This workflow describes the entire procedure followed to determine and analyse somatic variants from raw sequencing data. The provided pipeline is based on the GATK best practices and their corresponding tutorials (updated to GATK v4.1.2)
Diagram available in: somatic_workflow_diagram.odp
The purpose of the somatic variant pipeline is to call alterations that are identified when contrasting two samples from the same individual, usually one tumor sample against one normal sample. This way those variants being specific from the tumor sample (somatic variants) against the normal sample as well as different to the reference are called.
According to the GATK recommendations (see Diagram above), both tumor and normal samples can be initially treated as separated samples in the alignment phase, thus following a similar procedure as standard germline pipelines (Pre-processing & QC, Mapping and Recalibration & Post-processing). After these steps, GATK Mutect2 tool is applied for somatic variant calling. This caller can work with a tumor-normal pair of aligned samples (BAM files) but it can also accept one single tumor sample (tumor-only mode, see below for details). Additionally, several resources like collections of allele frequencies by populations or Panel of Normals (PoN) are considered to improve the accuracy in the calling of somatic mutations.
This pipeline has been developed by using the purpose-specific workflow language WDL (Workflow Description Language). The implemented WDL scripts are specifically designed to be executed in our internal cluster by using the orchestration tool Cromwell from Broad Institute. The entire pipeline is privately available for the member of our center as a GitLab repository. There are two different versions currently in production for this pipeline:
v1.0 -> Initial pipeline version. Corresponding with GATK v4.0.9 best practices. v1.1 -> Pipeline updated for GATK v4.1.2 new features and improvements.
As shown in the above diagram, our somatic variant pipeline allows to be executed by using tumor-normal pairs as well as only tumor samples (tumor-only mode). This mode usually carries several conditions, cautions and/or limitations. Some of the main recommendations to take into account are:
Do not using a matched normal sample usually provides one more order of magnitude in terms of number of variants than tumor-normal pairs. This meaning that the tumor-only mode results in a more sensitive but less specific solution (higher false-positive rate). Nevertheless, this problem can be reduced later by an accurate annotation of the variants.

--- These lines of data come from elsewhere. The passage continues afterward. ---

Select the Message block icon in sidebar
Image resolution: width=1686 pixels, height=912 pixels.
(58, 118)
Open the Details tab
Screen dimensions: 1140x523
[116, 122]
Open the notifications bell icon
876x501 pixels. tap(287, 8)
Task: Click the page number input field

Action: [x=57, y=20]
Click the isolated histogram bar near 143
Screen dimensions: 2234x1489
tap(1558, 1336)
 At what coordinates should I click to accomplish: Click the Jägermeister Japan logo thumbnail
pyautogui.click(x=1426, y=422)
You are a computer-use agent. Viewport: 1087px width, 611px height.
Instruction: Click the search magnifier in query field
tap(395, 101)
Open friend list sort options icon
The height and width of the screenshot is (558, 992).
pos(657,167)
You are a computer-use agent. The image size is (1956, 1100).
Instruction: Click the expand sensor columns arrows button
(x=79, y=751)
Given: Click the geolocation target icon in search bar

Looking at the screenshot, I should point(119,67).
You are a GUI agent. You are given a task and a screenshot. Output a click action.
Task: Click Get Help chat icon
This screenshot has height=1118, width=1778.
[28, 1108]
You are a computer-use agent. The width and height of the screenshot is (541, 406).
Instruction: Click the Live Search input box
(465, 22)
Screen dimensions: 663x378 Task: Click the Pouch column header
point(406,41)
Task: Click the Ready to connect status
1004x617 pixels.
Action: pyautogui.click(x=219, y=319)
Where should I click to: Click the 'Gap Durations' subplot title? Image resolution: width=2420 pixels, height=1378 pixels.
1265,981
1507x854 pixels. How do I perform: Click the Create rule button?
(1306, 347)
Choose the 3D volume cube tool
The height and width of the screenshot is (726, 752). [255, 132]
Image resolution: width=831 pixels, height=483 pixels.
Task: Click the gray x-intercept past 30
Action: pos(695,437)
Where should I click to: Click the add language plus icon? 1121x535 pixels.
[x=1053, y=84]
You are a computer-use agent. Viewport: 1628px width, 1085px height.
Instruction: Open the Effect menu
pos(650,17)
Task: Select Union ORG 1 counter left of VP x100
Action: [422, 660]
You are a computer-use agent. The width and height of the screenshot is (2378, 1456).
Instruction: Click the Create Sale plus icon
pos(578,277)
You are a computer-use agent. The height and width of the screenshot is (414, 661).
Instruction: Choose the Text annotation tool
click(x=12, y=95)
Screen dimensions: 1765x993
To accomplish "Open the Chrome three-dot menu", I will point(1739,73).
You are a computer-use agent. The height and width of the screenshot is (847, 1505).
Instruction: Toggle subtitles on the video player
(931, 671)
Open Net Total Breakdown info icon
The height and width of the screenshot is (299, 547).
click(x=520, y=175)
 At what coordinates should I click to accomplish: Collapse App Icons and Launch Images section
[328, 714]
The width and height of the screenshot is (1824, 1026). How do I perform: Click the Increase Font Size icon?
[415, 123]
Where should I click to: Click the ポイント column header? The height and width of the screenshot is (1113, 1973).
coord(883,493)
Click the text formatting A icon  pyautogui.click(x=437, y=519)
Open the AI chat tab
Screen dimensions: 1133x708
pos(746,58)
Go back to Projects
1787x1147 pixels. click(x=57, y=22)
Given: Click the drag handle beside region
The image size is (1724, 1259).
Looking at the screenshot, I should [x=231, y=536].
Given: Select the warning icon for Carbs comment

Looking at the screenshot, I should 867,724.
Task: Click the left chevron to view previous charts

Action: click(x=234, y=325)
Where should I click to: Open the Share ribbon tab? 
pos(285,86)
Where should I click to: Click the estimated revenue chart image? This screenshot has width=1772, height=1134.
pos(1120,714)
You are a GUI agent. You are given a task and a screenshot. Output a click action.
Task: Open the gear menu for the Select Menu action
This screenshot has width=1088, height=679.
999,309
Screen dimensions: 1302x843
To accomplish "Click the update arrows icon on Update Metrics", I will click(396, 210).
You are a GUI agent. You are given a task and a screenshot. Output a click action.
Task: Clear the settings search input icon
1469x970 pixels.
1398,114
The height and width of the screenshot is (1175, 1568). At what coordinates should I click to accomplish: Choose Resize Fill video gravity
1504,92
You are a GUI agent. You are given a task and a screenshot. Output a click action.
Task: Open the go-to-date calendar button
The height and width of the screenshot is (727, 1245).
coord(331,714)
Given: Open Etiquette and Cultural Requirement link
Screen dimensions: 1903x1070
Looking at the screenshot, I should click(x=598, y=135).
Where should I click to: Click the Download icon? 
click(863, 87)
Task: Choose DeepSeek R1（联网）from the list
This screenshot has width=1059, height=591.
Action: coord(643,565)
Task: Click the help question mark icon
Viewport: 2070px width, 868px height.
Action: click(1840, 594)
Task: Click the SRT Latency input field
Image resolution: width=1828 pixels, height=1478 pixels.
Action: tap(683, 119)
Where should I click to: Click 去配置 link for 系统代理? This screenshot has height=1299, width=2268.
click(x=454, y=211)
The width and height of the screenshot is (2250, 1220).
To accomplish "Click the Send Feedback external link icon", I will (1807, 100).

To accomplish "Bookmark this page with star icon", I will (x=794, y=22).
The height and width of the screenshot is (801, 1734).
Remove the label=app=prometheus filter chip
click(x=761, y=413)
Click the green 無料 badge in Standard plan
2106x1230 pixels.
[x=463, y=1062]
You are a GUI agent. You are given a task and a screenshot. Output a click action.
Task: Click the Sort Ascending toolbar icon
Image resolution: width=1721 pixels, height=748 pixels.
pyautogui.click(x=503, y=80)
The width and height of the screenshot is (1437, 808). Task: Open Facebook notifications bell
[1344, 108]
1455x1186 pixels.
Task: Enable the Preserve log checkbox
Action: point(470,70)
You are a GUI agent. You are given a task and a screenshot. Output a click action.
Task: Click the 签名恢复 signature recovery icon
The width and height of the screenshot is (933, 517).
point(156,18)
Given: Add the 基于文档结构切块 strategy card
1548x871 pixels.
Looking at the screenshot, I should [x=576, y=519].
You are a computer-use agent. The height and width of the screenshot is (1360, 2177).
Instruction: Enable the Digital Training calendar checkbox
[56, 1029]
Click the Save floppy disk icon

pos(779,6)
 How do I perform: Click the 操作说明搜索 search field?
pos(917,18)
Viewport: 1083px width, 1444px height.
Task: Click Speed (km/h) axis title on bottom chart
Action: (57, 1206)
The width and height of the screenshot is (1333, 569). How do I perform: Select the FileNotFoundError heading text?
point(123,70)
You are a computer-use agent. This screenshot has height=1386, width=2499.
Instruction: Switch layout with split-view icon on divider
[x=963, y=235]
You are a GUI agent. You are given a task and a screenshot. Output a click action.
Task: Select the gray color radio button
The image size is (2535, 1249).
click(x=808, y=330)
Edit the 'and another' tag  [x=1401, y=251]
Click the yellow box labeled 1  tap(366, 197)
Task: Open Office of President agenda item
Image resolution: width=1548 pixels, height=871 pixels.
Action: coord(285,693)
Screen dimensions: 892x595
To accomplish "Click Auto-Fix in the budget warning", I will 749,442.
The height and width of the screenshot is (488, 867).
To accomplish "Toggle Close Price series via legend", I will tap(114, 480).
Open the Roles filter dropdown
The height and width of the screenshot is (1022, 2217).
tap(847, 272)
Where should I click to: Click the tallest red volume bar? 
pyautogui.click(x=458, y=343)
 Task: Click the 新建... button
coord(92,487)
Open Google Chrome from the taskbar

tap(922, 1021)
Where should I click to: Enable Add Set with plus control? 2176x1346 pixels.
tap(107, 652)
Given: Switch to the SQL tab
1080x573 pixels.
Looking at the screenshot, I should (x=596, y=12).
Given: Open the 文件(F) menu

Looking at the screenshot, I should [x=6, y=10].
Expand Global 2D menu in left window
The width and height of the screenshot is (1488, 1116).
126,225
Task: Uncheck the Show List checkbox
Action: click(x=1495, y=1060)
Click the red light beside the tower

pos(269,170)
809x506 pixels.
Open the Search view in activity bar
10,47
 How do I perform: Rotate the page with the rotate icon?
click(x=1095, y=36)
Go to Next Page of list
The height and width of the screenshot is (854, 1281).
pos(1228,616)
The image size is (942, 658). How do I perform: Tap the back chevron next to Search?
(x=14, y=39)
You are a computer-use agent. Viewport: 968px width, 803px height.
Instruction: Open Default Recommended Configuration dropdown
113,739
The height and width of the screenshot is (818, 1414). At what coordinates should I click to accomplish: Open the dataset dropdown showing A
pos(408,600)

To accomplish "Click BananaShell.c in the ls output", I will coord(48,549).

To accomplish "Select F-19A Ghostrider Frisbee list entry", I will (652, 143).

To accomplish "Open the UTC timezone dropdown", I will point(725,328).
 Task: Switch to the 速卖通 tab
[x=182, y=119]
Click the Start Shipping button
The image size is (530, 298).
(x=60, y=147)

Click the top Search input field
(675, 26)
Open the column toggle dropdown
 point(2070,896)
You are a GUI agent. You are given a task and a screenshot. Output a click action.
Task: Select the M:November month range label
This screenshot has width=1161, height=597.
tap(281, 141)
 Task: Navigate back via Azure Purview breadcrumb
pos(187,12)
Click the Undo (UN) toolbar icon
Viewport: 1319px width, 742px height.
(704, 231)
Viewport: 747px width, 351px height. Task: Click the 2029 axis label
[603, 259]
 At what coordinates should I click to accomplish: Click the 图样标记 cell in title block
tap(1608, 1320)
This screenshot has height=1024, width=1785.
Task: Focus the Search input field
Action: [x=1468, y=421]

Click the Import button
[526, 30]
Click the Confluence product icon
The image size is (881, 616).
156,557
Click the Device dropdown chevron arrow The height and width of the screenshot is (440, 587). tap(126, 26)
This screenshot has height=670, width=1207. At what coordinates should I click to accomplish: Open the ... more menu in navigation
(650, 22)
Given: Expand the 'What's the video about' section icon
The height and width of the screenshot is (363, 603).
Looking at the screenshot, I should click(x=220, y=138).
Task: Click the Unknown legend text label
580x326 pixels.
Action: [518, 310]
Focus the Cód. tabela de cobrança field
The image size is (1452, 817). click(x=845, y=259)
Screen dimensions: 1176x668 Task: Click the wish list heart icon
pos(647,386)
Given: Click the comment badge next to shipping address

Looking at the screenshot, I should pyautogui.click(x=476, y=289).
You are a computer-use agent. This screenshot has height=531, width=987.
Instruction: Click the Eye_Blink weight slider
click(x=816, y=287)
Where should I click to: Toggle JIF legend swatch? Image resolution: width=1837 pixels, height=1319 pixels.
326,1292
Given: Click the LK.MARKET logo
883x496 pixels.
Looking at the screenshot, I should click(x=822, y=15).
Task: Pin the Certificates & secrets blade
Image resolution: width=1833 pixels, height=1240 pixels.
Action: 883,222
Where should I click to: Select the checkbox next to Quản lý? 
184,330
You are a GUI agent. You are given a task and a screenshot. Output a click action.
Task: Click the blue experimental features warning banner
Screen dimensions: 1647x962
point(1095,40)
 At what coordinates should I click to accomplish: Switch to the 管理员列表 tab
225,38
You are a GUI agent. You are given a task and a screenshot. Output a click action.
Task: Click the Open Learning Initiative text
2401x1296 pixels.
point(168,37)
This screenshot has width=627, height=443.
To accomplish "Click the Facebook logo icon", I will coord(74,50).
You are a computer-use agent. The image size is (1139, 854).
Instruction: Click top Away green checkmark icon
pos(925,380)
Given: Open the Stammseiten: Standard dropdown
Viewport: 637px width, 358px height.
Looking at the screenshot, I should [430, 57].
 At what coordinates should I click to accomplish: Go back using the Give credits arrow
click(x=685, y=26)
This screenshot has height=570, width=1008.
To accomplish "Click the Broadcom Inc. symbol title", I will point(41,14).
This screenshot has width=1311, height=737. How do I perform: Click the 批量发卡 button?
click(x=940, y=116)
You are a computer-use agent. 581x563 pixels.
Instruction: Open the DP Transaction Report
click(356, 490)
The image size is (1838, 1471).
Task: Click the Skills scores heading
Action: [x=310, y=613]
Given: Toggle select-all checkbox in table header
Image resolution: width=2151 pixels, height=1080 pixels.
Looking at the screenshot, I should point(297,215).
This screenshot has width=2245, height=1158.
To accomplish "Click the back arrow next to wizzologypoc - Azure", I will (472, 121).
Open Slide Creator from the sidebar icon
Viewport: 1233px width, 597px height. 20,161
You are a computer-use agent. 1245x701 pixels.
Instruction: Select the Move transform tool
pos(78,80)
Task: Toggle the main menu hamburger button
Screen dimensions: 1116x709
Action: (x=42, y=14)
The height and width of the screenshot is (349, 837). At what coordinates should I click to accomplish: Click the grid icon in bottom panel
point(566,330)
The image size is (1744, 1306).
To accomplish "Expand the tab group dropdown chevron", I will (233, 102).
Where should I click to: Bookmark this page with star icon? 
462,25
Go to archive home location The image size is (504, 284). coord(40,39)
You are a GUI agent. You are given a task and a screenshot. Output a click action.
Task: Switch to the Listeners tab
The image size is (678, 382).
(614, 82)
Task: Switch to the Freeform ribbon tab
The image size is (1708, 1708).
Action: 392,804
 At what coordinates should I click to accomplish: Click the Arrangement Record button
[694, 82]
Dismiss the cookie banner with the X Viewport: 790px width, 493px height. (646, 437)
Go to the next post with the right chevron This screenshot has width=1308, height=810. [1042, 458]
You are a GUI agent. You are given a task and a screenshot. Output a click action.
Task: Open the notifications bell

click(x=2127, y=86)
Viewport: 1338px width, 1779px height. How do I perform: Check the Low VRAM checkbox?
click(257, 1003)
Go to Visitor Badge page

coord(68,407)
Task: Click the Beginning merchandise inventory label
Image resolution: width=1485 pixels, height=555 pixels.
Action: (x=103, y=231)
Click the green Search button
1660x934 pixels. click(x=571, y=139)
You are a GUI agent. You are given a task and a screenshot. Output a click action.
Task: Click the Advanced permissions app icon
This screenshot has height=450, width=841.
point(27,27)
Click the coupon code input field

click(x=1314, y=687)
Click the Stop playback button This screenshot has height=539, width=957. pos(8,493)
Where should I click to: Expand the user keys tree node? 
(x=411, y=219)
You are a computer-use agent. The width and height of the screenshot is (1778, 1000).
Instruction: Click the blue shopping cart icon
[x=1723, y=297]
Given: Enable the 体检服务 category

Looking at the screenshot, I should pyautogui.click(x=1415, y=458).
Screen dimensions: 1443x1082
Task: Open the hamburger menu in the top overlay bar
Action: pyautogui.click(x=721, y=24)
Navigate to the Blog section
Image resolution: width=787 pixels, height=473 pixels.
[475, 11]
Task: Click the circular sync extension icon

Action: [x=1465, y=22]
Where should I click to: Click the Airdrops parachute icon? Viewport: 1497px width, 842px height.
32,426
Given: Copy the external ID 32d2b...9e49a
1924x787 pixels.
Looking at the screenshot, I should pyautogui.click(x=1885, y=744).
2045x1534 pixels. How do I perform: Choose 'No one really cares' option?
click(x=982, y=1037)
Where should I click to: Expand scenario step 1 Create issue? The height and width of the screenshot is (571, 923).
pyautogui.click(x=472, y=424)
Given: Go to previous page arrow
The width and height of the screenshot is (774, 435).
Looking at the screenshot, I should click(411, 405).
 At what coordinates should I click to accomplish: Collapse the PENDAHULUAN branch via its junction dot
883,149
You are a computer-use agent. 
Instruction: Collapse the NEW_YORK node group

It is strongly advisable to apply of a Panel of Normal (PoN) when working in tumor-only mode. The usage of a PoN avoids the leaking of common germline variants into the results but also (and most important) other artifacts and systematic noisy variants. For specific details about how to create an accurate PoN, please see the following section.
Additional external resources including population frequencies of common germline variants or other common variants produced by contamination are also recommendable to decrease the number of errors and potentially germline variants in final results. Some of these recommended resources can be:
Germline Population AFs -> gs://gatk-best-practices/somatic-b37/af-only-gnomad.raw.sites.vcf Contamination information -> small_exac_common_3_b37.vcf.gz
Creation of Panel of Normal (PoN)
As briefly mentioned above, adding a Panel of Normal (PoN) is helpful to avoid false positive variants and additional artifacts. The PoN is specially relevant for reinforce the calling step when normal samples are not available (tumor-only mode). Our pipeline has followed some of the well-described tutorials by GATK about creation and application of PoNs:
When using a PoN, GATK includes some additional FILTER tags to describe variants specifically found by the PoN:
If the variant identically matches one variant reported in the PoN, the variant is not called.
If the variant matches the position of another variant reported in the PoN, but there is not an identical match in the alleles (allele-mismatch) the variant is tagged as panel_of_normals. The field IN_PON in the FILTER column of the VCF file includes the identified allele differences.